__EXERCISE__
Once the line holding "Instruction: Sort by the Status column header" is found in the listing below, write it out and each later line exactly, up to and including the one holding "has width=828, height=680.".

__DATA LISTING__
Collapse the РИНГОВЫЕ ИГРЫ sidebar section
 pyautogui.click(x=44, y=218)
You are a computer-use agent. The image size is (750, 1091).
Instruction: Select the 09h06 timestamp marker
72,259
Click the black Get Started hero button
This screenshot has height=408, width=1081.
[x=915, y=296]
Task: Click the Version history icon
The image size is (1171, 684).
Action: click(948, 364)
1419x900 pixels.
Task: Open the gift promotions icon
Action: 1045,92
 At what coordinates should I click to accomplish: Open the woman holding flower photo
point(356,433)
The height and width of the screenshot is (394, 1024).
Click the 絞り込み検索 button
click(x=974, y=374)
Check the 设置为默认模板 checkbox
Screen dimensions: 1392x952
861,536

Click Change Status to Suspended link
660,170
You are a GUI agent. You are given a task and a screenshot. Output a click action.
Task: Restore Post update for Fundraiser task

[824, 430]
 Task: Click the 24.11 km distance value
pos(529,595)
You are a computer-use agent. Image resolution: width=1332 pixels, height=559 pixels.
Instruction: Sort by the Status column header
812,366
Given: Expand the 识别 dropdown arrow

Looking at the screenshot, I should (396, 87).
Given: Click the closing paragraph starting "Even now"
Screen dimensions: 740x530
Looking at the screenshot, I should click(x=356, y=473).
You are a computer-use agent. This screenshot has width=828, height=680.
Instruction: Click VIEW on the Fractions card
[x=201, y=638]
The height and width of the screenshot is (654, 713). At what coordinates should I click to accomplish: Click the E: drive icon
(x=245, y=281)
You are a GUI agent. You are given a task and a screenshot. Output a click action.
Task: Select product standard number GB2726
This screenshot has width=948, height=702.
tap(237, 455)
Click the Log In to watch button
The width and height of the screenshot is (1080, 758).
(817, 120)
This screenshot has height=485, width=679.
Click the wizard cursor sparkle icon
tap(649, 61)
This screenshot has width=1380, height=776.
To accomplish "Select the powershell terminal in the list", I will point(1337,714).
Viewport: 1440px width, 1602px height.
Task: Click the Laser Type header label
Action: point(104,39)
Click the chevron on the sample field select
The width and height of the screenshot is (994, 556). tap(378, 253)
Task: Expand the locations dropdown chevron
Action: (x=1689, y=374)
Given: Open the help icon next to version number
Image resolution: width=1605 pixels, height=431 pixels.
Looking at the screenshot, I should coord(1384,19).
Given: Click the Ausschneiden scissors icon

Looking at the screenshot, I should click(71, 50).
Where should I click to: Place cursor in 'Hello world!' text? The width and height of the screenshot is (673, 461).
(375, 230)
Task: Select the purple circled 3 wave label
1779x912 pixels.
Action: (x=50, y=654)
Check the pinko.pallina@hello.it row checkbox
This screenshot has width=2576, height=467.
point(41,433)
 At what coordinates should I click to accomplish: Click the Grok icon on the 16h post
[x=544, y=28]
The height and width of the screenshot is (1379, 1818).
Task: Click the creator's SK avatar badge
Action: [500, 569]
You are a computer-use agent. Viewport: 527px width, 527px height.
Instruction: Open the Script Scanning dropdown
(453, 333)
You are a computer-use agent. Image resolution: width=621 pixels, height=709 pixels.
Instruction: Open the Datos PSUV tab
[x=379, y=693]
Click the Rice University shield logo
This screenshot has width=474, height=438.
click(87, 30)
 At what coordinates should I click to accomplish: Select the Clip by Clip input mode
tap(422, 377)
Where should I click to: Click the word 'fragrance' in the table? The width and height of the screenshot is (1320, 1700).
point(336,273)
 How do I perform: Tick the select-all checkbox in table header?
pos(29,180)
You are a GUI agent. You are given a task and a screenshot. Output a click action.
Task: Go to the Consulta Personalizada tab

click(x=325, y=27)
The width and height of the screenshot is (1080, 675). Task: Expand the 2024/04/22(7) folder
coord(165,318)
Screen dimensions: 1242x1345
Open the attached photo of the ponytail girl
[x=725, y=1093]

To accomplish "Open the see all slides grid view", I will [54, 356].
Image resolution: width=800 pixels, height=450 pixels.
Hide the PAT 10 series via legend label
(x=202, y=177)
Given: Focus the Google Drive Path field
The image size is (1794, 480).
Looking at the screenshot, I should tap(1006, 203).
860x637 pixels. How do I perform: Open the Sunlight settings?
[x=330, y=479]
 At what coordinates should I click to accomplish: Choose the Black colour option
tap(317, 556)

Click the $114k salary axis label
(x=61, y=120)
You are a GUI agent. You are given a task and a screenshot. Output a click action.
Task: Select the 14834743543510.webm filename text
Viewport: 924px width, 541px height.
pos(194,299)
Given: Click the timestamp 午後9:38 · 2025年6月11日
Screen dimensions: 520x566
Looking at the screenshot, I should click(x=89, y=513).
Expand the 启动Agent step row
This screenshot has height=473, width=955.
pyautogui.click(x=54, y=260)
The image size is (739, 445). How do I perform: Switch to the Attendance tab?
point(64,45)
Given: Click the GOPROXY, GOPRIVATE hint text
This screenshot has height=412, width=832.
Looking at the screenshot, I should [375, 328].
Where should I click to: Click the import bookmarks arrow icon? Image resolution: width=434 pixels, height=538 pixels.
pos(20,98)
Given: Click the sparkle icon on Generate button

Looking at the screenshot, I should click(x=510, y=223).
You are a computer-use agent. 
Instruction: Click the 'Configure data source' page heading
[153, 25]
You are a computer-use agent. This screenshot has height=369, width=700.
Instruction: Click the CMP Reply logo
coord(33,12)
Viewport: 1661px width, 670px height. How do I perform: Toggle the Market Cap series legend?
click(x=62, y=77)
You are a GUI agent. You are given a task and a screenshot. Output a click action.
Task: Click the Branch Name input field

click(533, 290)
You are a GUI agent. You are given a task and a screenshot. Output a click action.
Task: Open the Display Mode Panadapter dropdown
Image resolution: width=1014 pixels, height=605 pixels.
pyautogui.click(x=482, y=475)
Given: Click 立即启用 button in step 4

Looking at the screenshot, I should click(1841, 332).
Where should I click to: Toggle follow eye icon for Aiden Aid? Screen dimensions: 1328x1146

__EXPECTED ANSWER__
Instruction: Sort by the Status column header
812,366
Given: Expand the 识别 dropdown arrow

Looking at the screenshot, I should (396, 87).
Given: Click the closing paragraph starting "Even now"
Screen dimensions: 740x530
Looking at the screenshot, I should click(x=356, y=473).
You are a computer-use agent. This screenshot has width=828, height=680.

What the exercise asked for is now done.